(Required action): Go line by line through the data and copy those with the word "logo".

Collected data
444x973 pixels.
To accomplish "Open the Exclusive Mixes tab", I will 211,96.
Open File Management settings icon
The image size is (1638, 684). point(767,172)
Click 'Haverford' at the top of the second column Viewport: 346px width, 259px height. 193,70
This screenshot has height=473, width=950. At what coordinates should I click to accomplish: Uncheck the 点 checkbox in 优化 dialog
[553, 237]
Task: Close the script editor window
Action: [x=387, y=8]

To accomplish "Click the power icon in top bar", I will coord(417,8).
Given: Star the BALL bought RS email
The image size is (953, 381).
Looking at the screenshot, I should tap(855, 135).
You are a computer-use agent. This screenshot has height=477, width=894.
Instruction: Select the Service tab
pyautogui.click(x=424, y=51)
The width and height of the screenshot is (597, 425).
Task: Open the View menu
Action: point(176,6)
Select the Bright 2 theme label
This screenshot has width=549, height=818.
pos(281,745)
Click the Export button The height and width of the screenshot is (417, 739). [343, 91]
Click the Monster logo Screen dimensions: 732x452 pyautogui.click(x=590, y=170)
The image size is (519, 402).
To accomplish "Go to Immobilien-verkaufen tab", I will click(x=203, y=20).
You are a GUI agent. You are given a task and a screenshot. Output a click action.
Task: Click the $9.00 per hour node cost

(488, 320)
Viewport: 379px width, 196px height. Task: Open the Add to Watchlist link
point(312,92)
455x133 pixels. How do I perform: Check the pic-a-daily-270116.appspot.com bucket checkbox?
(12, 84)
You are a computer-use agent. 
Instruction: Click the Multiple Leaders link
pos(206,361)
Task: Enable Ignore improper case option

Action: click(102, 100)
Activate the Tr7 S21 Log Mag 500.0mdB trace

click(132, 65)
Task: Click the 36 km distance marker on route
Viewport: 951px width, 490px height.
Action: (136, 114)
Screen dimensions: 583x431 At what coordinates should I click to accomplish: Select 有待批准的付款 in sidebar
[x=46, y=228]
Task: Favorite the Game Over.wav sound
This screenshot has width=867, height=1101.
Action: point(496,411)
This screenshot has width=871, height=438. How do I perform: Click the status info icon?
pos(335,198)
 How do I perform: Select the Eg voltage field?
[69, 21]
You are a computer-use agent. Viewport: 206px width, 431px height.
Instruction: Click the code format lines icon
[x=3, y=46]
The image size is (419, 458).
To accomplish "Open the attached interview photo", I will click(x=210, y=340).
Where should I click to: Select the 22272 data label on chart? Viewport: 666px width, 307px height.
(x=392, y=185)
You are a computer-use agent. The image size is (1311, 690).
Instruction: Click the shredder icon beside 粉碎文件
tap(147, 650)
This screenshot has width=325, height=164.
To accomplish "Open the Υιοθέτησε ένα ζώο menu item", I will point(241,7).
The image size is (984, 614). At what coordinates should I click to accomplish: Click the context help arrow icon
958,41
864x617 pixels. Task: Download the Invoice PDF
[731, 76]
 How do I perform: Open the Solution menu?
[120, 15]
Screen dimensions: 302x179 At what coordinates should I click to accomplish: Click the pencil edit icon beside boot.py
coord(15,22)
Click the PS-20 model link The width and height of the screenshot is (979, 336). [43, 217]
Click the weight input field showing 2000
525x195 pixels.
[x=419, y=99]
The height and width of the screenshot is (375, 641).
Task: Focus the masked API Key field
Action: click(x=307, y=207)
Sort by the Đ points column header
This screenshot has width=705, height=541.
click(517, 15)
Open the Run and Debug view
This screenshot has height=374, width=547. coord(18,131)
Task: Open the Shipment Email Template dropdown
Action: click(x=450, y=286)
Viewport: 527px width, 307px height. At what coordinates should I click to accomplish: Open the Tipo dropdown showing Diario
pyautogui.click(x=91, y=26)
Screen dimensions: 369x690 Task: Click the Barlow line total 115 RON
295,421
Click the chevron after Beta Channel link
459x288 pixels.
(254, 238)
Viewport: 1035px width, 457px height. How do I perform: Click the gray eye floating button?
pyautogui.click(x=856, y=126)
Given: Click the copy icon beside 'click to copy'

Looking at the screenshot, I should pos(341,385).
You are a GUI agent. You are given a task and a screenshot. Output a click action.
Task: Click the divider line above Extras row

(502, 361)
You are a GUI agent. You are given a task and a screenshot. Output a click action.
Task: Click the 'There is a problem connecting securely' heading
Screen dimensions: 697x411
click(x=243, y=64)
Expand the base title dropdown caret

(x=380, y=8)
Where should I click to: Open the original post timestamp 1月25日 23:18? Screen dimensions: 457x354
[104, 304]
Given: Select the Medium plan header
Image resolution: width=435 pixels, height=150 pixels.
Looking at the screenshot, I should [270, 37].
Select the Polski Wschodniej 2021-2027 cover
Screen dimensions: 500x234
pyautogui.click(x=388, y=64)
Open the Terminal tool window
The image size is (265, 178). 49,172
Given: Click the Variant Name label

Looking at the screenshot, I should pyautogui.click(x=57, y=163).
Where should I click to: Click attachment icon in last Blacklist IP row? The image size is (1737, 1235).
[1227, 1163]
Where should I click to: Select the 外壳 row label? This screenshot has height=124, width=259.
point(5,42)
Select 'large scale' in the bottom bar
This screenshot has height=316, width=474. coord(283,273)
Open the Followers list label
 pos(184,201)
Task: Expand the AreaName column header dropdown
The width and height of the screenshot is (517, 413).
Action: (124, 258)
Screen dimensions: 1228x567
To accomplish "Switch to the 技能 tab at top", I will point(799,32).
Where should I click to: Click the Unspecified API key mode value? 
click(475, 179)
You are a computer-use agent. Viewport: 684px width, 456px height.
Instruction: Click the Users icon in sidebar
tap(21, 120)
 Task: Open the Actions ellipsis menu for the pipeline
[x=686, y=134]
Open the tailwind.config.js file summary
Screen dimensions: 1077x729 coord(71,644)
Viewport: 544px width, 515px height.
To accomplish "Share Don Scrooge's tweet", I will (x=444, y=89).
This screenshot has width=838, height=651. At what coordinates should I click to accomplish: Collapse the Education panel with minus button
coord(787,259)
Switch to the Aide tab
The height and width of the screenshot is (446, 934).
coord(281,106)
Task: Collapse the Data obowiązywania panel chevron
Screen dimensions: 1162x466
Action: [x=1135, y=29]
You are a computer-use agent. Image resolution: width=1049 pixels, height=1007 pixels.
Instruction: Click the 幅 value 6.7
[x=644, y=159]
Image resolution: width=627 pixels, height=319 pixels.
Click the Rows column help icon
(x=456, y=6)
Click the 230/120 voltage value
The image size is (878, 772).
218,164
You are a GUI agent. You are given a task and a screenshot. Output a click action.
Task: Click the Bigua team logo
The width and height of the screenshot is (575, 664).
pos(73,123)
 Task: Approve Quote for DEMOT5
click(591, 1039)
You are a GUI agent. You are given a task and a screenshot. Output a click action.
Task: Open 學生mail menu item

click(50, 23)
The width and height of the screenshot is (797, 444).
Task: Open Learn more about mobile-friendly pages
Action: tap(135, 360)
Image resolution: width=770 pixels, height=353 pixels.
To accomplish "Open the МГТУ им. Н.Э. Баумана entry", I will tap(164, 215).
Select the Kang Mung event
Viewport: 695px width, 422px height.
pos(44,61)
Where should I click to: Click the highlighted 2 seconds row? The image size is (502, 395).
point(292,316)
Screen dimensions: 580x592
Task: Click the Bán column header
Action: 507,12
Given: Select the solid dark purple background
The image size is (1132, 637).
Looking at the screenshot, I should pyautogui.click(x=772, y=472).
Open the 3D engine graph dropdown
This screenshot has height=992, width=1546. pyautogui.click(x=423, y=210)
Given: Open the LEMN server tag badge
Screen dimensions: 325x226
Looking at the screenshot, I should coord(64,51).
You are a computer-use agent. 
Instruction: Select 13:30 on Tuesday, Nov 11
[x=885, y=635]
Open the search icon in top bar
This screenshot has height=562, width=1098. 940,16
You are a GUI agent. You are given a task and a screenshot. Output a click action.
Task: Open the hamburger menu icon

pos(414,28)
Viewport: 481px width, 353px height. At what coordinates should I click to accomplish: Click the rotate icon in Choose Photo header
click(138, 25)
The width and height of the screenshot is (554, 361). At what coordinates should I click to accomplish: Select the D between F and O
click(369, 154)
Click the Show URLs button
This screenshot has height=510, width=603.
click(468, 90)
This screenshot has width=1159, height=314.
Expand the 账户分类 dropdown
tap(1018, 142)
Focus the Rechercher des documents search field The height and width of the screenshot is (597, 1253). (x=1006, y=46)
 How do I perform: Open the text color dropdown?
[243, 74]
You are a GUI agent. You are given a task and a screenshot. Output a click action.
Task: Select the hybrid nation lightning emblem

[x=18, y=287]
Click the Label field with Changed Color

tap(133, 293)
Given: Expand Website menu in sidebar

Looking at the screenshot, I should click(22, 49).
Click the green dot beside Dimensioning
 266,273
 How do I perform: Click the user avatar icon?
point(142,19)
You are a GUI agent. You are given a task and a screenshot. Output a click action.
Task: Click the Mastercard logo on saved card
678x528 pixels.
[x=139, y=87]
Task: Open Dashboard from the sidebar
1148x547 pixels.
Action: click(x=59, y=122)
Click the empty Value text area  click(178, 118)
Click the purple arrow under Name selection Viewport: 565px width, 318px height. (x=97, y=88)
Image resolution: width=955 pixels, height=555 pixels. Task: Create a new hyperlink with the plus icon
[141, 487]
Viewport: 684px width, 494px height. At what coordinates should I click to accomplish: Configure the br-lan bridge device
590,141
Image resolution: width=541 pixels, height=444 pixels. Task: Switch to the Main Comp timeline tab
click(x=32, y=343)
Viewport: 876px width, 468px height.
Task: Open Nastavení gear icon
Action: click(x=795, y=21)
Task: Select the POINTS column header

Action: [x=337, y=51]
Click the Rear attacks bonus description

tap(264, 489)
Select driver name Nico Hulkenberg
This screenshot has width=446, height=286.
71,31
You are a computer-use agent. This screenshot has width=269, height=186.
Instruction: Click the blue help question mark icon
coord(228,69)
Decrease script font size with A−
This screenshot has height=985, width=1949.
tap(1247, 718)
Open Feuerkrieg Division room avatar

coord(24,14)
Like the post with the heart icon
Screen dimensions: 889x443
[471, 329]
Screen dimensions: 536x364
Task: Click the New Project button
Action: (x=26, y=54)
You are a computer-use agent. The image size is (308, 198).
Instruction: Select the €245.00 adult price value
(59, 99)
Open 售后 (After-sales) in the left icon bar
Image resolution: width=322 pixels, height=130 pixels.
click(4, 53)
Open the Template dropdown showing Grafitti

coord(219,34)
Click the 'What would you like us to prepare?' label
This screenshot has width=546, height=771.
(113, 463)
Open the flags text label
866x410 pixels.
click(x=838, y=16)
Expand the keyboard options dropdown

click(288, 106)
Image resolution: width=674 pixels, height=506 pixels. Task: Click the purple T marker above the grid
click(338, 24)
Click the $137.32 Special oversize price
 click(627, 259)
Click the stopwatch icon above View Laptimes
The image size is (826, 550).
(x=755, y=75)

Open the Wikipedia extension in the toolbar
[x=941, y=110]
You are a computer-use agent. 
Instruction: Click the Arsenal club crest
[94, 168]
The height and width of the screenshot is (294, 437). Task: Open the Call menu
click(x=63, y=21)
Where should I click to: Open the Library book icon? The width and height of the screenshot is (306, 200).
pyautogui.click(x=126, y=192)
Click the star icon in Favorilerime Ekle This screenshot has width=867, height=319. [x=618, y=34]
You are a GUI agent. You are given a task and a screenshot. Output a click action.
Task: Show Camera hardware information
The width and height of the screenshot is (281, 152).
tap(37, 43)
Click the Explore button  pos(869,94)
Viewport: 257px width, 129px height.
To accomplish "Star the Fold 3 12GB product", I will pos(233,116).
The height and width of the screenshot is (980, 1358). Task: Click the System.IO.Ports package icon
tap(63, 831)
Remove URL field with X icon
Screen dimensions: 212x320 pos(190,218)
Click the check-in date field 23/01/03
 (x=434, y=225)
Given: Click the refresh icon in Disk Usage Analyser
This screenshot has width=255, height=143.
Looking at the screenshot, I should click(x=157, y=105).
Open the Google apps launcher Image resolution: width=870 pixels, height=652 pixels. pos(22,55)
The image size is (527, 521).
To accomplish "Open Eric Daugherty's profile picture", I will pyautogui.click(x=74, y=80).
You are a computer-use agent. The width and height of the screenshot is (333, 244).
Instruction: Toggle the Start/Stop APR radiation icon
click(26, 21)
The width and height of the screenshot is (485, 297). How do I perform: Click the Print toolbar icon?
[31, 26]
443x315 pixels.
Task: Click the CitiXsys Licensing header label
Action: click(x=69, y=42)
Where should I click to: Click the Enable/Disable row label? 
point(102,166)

(Result for this exercise):
Click the Monster logo Screen dimensions: 732x452 pyautogui.click(x=590, y=170)
Task: Click the Bigua team logo
Task: Click the Mastercard logo on saved card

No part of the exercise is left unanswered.